### What you will do
Below are some rows. Transcribe the lines starting at the one containing "click on Careers." and ending at the one containing "Looking at the image, I should click on (224, 2439).", and nothing else.

* * *

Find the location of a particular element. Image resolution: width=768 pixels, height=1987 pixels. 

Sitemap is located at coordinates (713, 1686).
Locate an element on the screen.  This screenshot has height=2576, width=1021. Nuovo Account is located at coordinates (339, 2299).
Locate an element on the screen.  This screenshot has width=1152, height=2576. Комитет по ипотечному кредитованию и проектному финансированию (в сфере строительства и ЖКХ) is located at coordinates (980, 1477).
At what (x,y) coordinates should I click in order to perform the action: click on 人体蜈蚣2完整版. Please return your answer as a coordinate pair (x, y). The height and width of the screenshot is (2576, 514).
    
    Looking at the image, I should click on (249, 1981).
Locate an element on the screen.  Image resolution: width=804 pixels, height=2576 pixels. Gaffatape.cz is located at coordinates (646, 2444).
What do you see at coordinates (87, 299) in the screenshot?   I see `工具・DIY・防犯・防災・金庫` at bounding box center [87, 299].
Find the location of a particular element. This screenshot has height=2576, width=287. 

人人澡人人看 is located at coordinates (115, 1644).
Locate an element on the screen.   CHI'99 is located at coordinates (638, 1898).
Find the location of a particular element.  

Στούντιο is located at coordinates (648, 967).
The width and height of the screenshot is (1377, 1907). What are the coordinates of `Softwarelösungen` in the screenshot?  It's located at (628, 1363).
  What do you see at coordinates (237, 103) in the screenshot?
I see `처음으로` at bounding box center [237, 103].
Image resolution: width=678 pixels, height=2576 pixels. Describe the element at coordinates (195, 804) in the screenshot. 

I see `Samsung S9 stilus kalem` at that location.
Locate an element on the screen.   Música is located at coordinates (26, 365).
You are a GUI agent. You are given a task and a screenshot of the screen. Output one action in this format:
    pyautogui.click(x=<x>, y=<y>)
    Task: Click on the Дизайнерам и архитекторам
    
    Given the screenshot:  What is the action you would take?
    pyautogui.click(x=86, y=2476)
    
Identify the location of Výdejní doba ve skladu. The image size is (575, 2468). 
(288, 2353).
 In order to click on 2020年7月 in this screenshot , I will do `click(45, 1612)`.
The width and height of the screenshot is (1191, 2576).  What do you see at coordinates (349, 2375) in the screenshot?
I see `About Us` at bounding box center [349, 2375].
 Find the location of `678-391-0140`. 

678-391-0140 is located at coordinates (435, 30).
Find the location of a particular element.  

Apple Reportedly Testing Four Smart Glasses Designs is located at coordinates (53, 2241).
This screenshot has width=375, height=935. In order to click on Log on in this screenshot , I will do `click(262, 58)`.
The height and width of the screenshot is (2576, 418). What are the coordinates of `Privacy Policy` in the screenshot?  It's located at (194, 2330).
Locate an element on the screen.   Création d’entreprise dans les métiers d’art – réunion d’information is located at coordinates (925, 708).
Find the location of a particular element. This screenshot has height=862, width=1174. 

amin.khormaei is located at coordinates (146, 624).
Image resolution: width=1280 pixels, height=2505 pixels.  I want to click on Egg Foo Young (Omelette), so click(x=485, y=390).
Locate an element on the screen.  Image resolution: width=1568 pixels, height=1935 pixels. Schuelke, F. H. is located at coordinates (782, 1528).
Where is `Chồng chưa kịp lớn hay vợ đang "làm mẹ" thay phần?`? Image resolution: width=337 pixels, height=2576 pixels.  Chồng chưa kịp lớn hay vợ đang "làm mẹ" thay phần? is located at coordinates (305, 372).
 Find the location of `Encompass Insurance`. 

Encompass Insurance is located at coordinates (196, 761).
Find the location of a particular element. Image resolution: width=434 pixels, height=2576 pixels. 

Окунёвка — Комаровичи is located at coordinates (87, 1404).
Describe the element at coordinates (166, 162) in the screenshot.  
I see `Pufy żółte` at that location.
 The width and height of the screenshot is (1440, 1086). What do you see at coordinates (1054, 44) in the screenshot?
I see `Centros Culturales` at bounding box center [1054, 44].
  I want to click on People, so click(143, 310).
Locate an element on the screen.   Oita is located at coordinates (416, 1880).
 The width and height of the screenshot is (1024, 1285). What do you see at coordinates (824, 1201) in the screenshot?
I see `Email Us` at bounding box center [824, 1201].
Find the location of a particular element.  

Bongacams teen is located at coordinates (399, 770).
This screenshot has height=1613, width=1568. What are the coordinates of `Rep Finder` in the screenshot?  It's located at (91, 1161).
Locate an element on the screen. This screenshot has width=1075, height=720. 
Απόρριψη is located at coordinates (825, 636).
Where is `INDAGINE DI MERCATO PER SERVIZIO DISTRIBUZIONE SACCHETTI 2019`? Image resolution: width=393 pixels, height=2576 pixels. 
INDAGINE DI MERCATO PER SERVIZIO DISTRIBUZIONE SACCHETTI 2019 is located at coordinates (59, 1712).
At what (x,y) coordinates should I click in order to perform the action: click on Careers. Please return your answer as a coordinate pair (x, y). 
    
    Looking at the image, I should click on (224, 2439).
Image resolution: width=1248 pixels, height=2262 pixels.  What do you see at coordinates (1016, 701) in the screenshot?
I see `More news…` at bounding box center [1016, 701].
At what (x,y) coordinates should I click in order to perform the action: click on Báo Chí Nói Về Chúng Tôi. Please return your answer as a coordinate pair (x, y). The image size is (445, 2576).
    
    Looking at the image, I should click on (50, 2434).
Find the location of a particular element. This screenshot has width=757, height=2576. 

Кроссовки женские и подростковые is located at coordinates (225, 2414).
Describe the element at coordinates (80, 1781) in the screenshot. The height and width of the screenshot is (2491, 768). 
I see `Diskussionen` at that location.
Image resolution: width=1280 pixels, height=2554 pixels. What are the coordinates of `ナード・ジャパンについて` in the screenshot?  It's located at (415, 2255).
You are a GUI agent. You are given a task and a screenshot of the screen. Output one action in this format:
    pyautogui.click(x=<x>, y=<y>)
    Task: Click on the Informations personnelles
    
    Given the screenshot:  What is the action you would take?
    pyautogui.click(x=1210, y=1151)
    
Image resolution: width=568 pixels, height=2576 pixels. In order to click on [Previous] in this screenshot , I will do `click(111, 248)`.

* * *

### Task response
At what (x,y) coordinates should I click in order to perform the action: click on Careers. Please return your answer as a coordinate pair (x, y). 
    
    Looking at the image, I should click on (224, 2439).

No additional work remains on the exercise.